[Record set]
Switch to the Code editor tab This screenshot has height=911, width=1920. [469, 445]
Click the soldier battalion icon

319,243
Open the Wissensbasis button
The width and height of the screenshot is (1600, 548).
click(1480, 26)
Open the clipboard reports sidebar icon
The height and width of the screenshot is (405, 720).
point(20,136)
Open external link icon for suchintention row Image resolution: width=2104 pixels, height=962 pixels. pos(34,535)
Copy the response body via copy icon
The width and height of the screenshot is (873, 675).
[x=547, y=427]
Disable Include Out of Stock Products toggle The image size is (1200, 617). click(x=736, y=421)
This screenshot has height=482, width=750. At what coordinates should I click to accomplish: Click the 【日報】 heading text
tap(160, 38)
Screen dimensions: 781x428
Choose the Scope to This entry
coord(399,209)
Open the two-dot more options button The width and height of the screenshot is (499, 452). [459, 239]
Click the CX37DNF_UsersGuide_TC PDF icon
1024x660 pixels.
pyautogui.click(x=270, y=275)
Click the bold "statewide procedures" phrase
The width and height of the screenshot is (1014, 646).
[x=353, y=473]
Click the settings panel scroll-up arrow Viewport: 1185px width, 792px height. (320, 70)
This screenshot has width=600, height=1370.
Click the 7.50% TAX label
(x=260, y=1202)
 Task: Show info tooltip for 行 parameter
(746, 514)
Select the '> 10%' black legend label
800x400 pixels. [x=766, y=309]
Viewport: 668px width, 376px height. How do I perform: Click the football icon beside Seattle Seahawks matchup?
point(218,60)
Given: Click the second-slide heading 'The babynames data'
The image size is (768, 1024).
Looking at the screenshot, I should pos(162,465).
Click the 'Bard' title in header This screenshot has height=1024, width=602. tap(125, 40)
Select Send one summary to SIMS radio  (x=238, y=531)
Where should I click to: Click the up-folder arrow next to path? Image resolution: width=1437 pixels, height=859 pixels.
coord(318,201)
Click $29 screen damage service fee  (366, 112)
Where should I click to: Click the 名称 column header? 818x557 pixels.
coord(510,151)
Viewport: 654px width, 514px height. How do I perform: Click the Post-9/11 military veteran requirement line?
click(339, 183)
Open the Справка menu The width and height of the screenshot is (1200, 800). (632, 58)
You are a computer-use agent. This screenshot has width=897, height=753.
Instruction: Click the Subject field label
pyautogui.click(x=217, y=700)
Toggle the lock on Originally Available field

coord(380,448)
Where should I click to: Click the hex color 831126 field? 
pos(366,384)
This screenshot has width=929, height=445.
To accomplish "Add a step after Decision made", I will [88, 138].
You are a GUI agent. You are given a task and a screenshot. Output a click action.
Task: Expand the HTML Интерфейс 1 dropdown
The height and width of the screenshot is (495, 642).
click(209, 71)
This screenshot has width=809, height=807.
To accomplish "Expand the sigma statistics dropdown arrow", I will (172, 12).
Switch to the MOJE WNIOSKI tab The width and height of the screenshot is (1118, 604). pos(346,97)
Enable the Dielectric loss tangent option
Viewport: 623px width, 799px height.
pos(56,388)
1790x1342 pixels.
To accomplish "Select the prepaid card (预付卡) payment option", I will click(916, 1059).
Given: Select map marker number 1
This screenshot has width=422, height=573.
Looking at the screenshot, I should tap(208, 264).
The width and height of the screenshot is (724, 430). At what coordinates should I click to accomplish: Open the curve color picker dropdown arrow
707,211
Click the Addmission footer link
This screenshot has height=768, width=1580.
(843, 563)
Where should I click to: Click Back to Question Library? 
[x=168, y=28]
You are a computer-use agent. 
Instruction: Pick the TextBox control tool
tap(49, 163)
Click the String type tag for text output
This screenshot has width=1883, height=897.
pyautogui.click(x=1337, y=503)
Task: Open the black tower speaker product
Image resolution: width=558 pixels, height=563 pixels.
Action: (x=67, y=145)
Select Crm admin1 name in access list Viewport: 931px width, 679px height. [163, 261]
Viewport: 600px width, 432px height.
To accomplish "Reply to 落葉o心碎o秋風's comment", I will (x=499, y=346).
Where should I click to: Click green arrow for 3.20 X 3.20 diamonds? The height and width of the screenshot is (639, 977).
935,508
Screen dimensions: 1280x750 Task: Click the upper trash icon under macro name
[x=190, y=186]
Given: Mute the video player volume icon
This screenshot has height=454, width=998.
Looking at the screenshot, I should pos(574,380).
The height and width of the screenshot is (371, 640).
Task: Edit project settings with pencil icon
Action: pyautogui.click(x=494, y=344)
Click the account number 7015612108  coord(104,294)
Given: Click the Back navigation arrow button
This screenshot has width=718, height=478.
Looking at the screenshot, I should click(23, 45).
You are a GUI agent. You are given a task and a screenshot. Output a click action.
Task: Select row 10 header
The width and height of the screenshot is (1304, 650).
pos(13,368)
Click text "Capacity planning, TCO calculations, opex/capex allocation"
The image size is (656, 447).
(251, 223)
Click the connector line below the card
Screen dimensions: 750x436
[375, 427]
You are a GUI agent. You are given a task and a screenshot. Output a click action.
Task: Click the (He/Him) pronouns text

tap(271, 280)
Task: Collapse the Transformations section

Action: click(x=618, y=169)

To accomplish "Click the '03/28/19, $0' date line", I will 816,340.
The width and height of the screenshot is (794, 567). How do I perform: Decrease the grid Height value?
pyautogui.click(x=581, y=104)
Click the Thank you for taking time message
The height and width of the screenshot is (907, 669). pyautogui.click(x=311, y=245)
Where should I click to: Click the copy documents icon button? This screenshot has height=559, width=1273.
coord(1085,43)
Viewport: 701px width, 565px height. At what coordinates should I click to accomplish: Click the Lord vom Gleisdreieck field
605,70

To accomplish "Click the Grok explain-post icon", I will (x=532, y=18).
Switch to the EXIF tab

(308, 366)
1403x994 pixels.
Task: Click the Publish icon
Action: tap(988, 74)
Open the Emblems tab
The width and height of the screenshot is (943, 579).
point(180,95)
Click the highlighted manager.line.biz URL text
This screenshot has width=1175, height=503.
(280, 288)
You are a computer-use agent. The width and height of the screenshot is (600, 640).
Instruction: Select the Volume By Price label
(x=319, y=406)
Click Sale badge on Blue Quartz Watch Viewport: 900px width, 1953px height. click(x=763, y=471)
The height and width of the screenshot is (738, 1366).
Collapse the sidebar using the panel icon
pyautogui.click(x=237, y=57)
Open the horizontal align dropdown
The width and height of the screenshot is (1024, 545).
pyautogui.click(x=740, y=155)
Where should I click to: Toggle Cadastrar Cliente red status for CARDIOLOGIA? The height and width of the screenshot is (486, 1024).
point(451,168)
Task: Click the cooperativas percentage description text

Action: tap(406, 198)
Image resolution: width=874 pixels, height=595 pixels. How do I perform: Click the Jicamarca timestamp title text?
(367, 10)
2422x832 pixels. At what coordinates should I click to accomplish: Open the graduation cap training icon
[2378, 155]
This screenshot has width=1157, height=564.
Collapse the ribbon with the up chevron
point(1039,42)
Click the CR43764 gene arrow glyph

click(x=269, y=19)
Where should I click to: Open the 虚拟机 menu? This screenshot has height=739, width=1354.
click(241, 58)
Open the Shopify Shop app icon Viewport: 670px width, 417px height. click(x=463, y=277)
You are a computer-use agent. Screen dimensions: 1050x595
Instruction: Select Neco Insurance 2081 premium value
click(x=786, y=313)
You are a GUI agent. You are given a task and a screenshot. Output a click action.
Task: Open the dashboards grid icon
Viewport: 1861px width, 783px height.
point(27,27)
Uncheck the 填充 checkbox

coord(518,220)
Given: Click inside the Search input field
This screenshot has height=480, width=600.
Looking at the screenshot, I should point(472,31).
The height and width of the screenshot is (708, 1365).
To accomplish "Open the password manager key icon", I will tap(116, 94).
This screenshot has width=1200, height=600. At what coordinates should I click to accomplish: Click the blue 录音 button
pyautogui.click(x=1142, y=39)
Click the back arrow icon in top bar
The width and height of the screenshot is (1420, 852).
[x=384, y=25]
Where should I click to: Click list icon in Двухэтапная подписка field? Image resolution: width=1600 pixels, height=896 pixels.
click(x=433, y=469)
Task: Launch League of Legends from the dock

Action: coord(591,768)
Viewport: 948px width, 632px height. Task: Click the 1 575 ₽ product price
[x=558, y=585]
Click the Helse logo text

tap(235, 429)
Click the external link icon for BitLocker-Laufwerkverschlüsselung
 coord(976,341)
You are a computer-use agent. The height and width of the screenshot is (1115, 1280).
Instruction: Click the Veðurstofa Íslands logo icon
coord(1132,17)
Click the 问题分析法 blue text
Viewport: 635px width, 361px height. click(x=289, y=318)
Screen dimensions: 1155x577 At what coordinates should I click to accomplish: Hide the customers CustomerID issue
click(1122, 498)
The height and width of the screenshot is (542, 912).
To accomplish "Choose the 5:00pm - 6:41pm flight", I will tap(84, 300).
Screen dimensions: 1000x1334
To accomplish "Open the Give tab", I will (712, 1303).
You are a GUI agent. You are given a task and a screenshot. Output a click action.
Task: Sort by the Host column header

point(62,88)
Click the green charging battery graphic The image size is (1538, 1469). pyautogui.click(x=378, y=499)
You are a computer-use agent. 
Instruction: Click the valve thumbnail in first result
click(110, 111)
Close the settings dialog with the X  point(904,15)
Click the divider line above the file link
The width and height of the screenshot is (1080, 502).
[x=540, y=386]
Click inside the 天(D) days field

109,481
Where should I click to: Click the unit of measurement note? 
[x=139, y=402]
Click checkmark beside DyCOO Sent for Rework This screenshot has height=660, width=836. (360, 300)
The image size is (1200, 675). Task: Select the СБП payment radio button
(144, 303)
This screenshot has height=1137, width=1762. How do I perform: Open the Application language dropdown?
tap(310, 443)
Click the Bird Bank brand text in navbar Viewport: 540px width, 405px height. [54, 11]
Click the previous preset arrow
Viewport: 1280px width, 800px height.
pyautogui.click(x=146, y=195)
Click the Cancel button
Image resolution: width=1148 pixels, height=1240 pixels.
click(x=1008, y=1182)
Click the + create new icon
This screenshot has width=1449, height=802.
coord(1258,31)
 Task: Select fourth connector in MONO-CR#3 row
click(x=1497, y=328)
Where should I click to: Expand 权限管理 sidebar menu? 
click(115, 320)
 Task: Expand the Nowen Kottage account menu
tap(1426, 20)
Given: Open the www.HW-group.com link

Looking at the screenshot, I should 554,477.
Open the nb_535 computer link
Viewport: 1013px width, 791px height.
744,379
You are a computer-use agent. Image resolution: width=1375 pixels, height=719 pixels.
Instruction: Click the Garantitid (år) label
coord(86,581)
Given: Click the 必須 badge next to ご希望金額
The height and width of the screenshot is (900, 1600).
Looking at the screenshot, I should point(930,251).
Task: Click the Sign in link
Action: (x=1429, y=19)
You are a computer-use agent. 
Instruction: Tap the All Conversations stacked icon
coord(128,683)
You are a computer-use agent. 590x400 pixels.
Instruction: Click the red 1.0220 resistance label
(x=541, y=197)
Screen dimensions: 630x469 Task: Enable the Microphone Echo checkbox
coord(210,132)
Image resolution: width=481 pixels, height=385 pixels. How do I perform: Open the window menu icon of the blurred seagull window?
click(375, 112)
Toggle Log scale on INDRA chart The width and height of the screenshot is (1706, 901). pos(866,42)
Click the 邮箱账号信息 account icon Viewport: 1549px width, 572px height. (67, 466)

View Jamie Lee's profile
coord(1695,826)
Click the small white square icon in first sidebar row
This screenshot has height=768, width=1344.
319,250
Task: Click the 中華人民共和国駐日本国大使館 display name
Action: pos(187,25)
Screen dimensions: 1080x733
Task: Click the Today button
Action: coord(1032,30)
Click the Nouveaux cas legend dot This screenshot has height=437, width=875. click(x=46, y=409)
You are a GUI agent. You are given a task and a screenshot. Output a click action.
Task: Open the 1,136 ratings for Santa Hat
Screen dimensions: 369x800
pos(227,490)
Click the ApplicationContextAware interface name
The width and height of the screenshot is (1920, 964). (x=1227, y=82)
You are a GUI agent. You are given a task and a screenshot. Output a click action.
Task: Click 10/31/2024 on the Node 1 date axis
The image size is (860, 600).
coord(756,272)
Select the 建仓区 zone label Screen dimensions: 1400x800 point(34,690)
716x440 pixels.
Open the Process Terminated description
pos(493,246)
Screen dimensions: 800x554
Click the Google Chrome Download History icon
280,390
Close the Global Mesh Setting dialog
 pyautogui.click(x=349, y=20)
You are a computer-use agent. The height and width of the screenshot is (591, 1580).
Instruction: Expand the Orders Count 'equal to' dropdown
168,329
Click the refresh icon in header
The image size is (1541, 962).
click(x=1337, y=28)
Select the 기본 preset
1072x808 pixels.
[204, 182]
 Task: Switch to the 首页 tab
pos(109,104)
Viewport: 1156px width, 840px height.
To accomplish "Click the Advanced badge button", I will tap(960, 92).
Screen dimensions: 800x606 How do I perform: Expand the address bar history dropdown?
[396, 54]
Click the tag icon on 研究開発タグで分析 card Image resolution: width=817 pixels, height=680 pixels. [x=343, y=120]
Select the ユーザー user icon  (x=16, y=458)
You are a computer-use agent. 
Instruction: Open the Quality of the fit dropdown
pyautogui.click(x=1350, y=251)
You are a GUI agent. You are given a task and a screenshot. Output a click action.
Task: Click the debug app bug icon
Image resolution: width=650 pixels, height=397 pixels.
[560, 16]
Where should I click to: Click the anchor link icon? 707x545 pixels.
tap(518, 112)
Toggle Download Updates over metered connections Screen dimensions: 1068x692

[The problem]
Each line holding "badge" in the records should be copied out.

[Response area]
Click Sale badge on Blue Quartz Watch Viewport: 900px width, 1953px height. click(x=763, y=471)
Given: Click the 必須 badge next to ご希望金額
To accomplish "Click the Advanced badge button", I will tap(960, 92).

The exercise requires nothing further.